Republika.co.id berupaya meminta konfirmasi kepada Kabid Humas Polda Metro Jaya, Kombes Endra Zulpan terkait pelimpahan itu. Terakhir Republika.co.id mengirim pesan singkat dan mencoba menelepon Zulpan pada Kamis (27/1) sore WIB. Namun Zulpan belum memberikan respon mengenai pelimpahan laporan tersebut. Padahal, kasus yang sempat menjadi sorotan masyarakat itu sudah dilimpahkan ke Polda Metro Jaya sejak Selasa (25/1), lalu.
Sebelumnya, Polda Jawa Barat menyampaikan bahwa laporan pengaduan Majelis Adat Sunda terhadap politikus PDI Perjuangan itu dilimpahkan ke Polda Metro Jaya. Pelimpahan kasus tersebut ke Polda Metro Jaya dikarenakan locus delicti atau peristiwa kejadian terjadi di wilayah Jakarta.

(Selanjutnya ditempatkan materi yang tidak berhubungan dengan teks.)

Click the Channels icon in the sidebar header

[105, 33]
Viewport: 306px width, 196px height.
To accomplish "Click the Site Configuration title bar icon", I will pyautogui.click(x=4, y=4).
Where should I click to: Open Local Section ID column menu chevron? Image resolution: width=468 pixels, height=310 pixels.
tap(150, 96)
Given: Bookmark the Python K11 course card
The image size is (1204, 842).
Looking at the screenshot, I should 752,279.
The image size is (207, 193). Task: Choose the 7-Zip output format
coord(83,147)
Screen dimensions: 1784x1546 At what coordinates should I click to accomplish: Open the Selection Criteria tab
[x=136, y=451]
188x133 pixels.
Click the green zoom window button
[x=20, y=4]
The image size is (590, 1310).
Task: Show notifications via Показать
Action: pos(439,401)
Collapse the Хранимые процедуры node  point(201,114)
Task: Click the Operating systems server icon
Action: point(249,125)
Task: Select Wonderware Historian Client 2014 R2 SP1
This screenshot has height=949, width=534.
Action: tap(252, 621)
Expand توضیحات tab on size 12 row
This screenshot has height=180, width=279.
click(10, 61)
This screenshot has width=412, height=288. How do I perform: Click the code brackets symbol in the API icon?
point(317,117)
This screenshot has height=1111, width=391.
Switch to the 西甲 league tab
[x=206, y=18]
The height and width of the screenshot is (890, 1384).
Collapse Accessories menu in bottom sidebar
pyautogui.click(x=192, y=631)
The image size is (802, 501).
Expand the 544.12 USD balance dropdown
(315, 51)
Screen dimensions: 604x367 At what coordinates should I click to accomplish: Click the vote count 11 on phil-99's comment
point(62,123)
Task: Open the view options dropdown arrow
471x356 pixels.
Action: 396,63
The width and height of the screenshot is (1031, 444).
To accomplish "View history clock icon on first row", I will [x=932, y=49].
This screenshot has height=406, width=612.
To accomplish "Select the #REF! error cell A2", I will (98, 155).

"Ya betul, sudah dilimpahkan ke Polda Metro Jaya, karena memang kejadiannya di sana (Jakarta)," ungkap Kabid Humas Polda Jawa Barat Kombes Ibrahim Tompo, saat dikonfirmasi, Kamis (27/1).
Kasus dugaan ujaran kebencian yang menyeret Arteria itu berawal pada saat Komisi III DPR menggelar rapat dengar pendapat dengan Kejaksaan Agung di Gedung DPR pada Senin (17/1), lalu. Ketika itu, Arteria meminta Jaksa Agung mencopot Kepala Kejaksaan Tinggi (Kejati) yang berbicara dengan Bahasa Sunda saat rapat kerja.
"Ada kritik sedikit Pak JA (Jaksa Agung), ada kajati pak, dalam rapat dalam raker itu ngomong pakai bahasa Sunda, ganti pak itu," kata Arteria Dahlan.
Pernyataan Arteria itu menuai kecaman dari sejumlah elemen masyarakat yang tergabung dalam Majelis Adat Sunda. Kemudian mereka melaporkan Arteria ke Polda Jawa Barat. Pernyataan terbuka Arteria dalam rapat di DPR itu dinilai sebagai penistaan terhadap suku bangsa yang ada di Indonesia, bukan hanya suku Sunda.
"Kami sengaja melapor, pada intinya adalah pelanggaran konstitusi, ada Pasal 32 ayat 2 (UUD 1945) yang harus memelihara bahasa daerah, bukannya melarang bahasa daerah," ujar Pupuhu Agung Dewan Karatuan Majelis Adat Sunda, Ari Husein.